Shell: Prevent exponential explosion around '$(('

When parse_expression looks at '$((', there are two ways it can end up
in parse_expression again, three consumed characters later. All these
ways fail, so what happened was that the parser tried all possible
combinations, hence taking potentially an exponential amount of time.

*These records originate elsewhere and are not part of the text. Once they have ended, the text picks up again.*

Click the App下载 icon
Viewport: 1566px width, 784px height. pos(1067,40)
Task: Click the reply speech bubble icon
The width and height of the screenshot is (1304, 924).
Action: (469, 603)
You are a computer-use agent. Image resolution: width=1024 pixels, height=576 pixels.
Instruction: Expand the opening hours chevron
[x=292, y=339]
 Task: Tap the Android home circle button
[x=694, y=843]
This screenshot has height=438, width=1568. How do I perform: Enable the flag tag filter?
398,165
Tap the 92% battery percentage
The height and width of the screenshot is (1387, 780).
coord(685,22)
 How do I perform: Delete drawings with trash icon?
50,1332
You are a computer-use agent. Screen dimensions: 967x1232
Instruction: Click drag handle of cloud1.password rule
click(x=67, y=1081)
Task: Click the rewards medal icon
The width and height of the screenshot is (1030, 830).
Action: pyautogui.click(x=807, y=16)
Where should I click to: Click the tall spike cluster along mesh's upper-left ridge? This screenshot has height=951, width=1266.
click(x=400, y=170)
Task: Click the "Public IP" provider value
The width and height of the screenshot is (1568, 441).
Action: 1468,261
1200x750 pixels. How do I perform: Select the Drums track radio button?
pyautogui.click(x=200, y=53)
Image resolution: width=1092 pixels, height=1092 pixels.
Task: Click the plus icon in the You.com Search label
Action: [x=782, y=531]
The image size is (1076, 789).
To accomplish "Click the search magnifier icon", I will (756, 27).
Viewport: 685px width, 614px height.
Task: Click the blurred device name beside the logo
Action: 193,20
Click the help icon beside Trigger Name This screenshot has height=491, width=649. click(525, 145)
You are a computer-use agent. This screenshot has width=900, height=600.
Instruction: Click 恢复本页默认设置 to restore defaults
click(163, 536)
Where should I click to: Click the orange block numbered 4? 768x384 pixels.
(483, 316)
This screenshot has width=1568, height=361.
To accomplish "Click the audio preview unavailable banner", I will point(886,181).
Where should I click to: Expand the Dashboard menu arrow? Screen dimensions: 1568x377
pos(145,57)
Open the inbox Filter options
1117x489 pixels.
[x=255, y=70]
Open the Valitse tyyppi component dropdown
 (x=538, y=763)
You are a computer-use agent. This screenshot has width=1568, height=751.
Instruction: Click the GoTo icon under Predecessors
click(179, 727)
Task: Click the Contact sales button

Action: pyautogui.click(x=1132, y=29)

1. parse_evaluate swallows the '$(', a new invocation of
   parse_expression swallows the other '(', and through
   parse_list_expression we're at another parse_expression.
2. parse_evaluate swallows the '$(', but returns a SyntaxError.
   parse_expression used to not recognize the error, and treated it as a
   regular AST node, calling into read_concat, then a new invocation of
   parse_expression swallows the other '(', and through
   parse_list_expression we're at another parse_expression.

Fixes #10561.

Found by OSS Fuzz, long-standing issue
https://bugs.chromium.org/p/oss-fuzz/issues/detail?id=28113

Userland/Shell/Parser.cpp

@@ -1166,8 +1166,10 @@ RefPtr<AST::Node> Parser::parse_expression()
         if (auto immediate = parse_immediate_expression())
             return read_concat(immediate.release_nonnull());
 
-        if (auto inline_exec = parse_evaluate())
+        auto inline_exec = parse_evaluate();
+        if (inline_exec && !inline_exec->is_syntax_error())
             return read_concat(inline_exec.release_nonnull());
+        return inline_exec;
     }
 
     if (starting_char == '#')

Userland/Shell/Parser.h

@@ -251,7 +251,7 @@ expression :: evaluate expression?
             | '(' list_expression ')' expression?
 
 evaluate :: '$' '(' pipe_sequence ')'
-          | '$' expression          {eval / dynamic resolve}
+          | '$' [lookahead != '('] expression          {eval / dynamic resolve}
 
 string_composite :: string string_composite?
                   | variable string_composite?